Given instruction =>
Convert the records from the line with "Viewport: 1591px width, 1033px" up to and including the line with "Looking at the screenshot, I should (334, 49)." into a Markdown table with the columns Row and Line, where Row holds a running number and Line holds the text of the line, leaving out any blank lines.

Stored rows =>
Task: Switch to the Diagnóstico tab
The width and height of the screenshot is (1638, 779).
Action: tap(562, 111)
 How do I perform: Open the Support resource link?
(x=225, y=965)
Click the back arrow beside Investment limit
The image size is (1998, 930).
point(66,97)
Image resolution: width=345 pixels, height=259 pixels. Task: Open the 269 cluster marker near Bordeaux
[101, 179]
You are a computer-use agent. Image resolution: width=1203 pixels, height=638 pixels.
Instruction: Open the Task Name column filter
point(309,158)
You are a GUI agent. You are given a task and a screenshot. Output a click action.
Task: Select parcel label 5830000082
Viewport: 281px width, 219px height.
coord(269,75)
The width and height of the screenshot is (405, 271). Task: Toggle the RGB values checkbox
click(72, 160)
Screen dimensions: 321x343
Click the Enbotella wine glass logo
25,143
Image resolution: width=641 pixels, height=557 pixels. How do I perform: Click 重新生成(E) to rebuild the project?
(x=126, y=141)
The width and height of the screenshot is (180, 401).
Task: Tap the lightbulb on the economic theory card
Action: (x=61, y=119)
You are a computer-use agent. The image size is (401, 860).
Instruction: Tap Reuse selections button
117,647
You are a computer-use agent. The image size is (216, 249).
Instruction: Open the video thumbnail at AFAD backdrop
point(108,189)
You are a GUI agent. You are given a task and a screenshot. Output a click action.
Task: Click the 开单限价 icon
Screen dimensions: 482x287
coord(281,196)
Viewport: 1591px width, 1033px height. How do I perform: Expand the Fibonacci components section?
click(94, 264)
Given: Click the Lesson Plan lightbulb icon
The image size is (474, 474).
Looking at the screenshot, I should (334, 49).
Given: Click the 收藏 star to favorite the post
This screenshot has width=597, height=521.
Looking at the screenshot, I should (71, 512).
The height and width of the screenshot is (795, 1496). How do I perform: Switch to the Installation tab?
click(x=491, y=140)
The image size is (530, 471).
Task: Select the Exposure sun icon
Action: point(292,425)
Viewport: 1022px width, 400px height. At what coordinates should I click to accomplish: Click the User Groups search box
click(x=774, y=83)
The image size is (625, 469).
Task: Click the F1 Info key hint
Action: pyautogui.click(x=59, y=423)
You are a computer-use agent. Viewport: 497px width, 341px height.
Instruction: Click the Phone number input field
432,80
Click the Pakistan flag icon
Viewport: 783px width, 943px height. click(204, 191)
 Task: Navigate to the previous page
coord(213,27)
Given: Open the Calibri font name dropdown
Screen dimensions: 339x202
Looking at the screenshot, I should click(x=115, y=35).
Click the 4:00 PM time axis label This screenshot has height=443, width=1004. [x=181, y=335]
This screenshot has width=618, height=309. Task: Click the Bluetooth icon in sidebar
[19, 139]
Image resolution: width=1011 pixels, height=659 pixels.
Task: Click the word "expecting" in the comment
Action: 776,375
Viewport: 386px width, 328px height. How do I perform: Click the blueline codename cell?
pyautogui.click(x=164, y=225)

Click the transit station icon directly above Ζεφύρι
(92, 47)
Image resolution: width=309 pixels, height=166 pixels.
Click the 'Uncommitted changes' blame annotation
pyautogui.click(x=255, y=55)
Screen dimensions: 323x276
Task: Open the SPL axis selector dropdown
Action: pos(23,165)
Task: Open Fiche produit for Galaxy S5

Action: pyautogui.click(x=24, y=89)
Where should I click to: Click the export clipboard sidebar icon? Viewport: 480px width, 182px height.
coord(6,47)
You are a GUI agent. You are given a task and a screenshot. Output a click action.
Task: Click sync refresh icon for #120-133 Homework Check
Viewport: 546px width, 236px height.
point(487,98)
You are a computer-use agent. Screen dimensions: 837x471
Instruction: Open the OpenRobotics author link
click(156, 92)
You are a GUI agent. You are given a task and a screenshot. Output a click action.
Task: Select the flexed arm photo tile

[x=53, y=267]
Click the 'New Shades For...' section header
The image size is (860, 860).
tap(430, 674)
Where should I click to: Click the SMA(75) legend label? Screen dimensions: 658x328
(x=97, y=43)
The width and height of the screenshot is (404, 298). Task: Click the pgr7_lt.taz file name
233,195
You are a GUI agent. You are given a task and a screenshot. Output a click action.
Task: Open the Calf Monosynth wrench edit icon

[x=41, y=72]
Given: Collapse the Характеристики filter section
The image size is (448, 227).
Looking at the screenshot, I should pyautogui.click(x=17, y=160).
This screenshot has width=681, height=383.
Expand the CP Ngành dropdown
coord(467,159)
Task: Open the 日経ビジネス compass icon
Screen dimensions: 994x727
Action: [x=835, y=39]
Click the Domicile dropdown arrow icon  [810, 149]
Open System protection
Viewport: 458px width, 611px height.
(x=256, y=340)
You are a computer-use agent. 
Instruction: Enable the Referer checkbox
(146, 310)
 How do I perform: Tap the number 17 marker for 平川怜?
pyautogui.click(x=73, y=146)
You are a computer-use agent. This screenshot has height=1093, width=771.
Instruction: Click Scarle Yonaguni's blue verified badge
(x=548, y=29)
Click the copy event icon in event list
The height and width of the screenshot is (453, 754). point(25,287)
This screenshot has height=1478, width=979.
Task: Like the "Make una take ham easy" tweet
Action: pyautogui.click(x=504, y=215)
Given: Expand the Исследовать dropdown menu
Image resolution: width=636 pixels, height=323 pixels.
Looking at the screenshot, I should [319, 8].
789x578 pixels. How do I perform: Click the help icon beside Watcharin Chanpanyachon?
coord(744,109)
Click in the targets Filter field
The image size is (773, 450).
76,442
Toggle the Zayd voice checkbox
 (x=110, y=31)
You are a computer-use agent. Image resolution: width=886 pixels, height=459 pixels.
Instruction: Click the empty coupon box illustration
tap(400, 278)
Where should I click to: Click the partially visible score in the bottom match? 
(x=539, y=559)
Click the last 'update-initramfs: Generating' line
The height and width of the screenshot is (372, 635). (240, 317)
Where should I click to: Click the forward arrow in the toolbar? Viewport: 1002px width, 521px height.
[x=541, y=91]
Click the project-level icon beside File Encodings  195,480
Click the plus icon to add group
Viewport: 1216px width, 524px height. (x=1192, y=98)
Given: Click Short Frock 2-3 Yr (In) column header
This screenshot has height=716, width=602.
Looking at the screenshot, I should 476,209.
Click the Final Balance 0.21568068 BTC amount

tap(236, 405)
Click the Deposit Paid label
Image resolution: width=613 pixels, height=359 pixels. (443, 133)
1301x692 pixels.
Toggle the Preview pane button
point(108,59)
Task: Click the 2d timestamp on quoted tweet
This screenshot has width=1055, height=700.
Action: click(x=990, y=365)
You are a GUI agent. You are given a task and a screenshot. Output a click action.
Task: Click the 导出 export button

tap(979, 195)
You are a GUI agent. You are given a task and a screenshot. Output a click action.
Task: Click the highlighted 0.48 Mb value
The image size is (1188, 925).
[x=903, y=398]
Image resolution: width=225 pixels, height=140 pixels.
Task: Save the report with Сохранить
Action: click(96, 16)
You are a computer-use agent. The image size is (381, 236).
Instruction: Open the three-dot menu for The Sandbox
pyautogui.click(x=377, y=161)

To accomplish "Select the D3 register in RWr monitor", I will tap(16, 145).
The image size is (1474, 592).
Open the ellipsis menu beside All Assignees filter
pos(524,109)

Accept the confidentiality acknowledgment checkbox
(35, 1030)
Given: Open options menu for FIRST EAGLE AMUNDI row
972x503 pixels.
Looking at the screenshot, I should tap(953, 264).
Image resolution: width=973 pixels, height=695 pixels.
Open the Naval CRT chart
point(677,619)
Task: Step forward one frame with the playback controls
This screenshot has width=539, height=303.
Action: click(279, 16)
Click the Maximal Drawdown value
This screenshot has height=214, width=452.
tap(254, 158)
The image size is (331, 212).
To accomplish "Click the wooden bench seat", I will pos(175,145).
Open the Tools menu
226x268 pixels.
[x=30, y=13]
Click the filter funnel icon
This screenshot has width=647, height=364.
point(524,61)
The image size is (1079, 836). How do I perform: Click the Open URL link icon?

Correct output =>
| Row | Line |
|---|---|
| 1 | Viewport: 1591px width, 1033px height. How do I perform: Expand the Fibonacci components section? |
| 2 | click(94, 264) |
| 3 | Given: Click the Lesson Plan lightbulb icon |
| 4 | The image size is (474, 474). |
| 5 | Looking at the screenshot, I should (334, 49). |